Сергей Кудряшов: Да. Если смотреть на то, как работало, допустим, британское посольство в Москве, и как уже потом Черчилль, когда стал премьер-министром, пытался наладить какие-то контакты. Видно, что Сталин считал, что этот новый статус-кво (это его слова) продлится довольно долго. Непонятно было, как долго, но он считал, что долго.

Кстати, если посмотреть текст пакта, который Сталин лично правил, то немцы ему предложили 5 лет всего. Сталин зачеркнул «5 лет» и написал «10». Немцы согласились. Но вот то, что немцы предложили только 5 лет, я думаю, ему было тоже понятно, что только на 5 лет пакт о ненападении. А что дальше? Поэтому, конечно, он понимал, что война, наверное, будет.

Данила Гальперович: У нас уже есть звонки от слушателей. Из Москвы Николай, здравствуйте.

Слушатель: Добрый день. Я хотел бы вашему гостю задать вопрос, от ответа на который зависит, насколько оправдана метафора «раздел Польши». Вопрос касается международно-правового статуса границ Польши вообще и восточной границы в частности. Как известно, при определении границ Польши верховным советом Антанты национальная территория Польши на востоке ограничивалась «линией Керзона», и территории восточнее, например Восточная Галиция, были переданы на основе мандата Лиги наций. Причем условие этого мандата Польша не выполнила, поскольку условием была автономия этих территорий. И никто не признавал эти территории, в том числе и союзники Польши Франция и Англия, интегральной частью национальной территории Польши, поскольку все гарантии Англии касались, и это было специально подчеркнуто, независимости, но не территориальной целостности Польши. Как выражалась газета «The Times»: «Мы гарантируем независимость, но не каждый метр польской границы». Может быть, имеет какой-то юридический смысл вот та формулировка, которую мы знаем из учебников, что все-таки Советский Союз брал обратно, естественно, воспользовавшись удобной возможностью, то, что, в общем, юридически принадлежало России и Польше на законных основаниях никогда не передавалось?

Записи для поиска описанных объектов
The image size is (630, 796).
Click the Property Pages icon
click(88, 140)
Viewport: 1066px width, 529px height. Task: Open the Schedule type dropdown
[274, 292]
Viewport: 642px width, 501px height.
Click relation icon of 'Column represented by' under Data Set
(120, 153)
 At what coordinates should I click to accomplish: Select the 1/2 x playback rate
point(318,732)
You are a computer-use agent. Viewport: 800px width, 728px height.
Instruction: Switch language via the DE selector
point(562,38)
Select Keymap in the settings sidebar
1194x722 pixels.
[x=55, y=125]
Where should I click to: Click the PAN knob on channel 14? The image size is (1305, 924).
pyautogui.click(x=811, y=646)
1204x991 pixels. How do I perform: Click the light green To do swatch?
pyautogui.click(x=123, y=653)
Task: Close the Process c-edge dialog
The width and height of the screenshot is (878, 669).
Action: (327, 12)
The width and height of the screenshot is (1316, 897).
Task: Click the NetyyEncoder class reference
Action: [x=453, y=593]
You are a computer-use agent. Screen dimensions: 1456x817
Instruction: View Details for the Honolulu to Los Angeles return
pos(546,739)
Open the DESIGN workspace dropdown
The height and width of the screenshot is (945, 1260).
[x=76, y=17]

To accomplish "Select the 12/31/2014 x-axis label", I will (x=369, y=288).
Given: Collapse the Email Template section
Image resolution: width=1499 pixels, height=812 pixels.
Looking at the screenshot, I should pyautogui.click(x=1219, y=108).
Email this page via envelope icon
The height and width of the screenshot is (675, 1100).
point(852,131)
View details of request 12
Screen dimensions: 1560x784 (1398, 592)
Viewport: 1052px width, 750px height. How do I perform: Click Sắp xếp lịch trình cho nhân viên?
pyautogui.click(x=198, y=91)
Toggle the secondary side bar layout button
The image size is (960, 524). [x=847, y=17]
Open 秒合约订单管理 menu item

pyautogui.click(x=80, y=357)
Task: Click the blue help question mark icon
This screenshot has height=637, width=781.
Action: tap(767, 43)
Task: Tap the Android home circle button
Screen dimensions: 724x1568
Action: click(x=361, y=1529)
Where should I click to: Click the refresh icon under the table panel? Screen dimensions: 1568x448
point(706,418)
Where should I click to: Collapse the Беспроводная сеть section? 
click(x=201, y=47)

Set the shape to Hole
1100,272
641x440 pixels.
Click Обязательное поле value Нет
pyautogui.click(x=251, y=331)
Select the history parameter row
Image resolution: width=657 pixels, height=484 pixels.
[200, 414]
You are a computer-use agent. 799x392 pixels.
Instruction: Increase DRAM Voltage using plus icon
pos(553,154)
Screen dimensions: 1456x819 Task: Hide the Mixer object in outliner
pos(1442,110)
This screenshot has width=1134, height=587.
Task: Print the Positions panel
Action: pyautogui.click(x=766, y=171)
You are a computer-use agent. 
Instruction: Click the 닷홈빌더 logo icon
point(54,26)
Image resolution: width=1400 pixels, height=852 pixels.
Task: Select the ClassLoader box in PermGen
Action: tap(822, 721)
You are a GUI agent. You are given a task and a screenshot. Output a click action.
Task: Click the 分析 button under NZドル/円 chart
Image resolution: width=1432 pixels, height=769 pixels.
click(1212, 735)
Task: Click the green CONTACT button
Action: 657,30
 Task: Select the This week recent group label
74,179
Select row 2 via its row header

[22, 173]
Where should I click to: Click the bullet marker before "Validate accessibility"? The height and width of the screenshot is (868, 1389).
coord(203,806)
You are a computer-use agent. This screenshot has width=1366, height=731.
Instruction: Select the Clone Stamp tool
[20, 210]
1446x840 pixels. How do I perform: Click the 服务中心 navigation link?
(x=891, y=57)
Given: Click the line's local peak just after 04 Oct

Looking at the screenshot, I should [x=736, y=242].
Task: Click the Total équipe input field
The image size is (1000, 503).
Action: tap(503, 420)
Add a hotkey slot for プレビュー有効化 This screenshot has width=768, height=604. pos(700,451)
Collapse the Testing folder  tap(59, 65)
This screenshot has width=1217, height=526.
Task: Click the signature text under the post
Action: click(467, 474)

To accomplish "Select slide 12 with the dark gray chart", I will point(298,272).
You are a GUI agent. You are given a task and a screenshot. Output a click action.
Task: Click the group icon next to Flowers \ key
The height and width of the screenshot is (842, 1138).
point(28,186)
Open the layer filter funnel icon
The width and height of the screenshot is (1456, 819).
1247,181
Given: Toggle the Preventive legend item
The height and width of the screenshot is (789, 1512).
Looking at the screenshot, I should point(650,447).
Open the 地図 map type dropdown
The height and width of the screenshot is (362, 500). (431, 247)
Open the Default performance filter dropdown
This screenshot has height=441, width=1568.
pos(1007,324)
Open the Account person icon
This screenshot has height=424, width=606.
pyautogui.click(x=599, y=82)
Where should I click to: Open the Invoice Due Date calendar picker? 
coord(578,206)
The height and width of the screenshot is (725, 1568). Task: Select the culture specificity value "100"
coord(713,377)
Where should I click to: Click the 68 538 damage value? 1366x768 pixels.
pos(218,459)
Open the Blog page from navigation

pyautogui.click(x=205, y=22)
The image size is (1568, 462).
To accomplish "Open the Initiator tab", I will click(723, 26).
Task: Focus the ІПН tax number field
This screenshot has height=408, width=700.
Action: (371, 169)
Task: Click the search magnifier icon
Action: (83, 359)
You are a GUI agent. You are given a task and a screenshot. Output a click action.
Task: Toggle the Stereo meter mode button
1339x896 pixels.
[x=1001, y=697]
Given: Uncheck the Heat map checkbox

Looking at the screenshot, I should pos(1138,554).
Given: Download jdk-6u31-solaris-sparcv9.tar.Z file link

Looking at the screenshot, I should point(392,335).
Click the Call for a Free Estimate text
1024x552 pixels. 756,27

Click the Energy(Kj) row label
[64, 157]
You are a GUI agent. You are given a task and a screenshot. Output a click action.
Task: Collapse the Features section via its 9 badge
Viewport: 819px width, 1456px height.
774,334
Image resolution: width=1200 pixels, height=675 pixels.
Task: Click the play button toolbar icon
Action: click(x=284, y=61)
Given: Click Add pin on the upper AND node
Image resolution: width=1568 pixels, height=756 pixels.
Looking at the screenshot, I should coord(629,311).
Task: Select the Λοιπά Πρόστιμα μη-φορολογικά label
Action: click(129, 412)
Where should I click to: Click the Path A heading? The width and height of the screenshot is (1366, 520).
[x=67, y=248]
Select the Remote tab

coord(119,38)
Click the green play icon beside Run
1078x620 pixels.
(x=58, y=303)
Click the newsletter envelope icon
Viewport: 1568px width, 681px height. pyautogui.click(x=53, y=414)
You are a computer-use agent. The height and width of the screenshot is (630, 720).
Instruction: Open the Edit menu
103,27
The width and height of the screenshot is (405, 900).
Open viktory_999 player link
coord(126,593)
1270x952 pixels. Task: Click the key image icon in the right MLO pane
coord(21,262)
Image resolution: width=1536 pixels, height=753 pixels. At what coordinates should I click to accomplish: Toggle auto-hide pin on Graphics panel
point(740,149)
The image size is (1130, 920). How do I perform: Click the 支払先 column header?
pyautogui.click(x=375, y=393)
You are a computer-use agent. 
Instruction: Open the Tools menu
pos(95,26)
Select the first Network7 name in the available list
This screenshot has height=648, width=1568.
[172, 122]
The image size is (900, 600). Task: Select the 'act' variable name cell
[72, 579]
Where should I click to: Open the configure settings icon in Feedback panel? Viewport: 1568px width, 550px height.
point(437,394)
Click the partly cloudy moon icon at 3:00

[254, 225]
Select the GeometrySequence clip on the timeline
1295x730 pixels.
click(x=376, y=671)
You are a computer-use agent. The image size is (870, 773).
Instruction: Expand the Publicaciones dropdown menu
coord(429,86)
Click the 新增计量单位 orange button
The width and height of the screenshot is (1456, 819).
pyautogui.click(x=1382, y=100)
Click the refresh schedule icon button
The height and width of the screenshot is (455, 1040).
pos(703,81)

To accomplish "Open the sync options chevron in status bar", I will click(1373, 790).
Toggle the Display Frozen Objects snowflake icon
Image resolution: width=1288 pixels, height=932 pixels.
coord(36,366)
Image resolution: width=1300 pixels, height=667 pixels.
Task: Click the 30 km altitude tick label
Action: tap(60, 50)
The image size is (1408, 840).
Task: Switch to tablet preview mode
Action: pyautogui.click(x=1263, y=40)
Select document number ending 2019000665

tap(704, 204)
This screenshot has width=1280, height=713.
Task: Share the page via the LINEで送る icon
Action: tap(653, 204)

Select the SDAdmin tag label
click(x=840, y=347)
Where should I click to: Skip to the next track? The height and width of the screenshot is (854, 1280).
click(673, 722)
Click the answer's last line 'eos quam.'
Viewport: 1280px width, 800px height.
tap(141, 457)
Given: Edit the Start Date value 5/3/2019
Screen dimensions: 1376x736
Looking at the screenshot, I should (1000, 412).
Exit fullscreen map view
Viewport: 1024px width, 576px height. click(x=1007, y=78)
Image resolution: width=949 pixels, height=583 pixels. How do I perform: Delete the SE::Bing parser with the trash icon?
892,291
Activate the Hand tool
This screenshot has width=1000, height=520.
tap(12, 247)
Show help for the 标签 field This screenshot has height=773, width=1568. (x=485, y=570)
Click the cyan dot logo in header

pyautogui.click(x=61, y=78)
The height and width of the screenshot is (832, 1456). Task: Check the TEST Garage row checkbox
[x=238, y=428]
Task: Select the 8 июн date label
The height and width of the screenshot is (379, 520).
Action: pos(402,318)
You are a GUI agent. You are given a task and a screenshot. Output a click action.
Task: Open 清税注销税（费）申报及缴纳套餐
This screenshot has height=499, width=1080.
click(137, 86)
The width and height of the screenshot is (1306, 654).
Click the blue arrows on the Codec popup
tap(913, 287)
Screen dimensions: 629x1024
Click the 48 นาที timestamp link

Задания к работе ::
• a. Ответьте на вопросы по тексту:
(i) На какой срок немцы изначально предложили заключить пакт?
(ii) Какой срок Сталин вписал вместо предложенного?
(iii) Из какого города звонил слушатель Николай?
• b. Измените строки записей от начала записей до строки, содержащей "point(318,732)", включительно: замените "Viewport" на "Window", ничего больше не меняя. Приведите только эти строки.
Текст и записи не связаны между собой и служат отдельными материалами.

Ответы ::
• a.
(i) На 5 лет.
(ii) 10 лет.
(iii) Из Москвы.

• b.
The image size is (630, 796).
Click the Property Pages icon
click(88, 140)
Window: 1066px width, 529px height. Task: Open the Schedule type dropdown
[274, 292]
Window: 642px width, 501px height.
Click relation icon of 'Column represented by' under Data Set
(120, 153)
 At what coordinates should I click to accomplish: Select the 1/2 x playback rate
point(318,732)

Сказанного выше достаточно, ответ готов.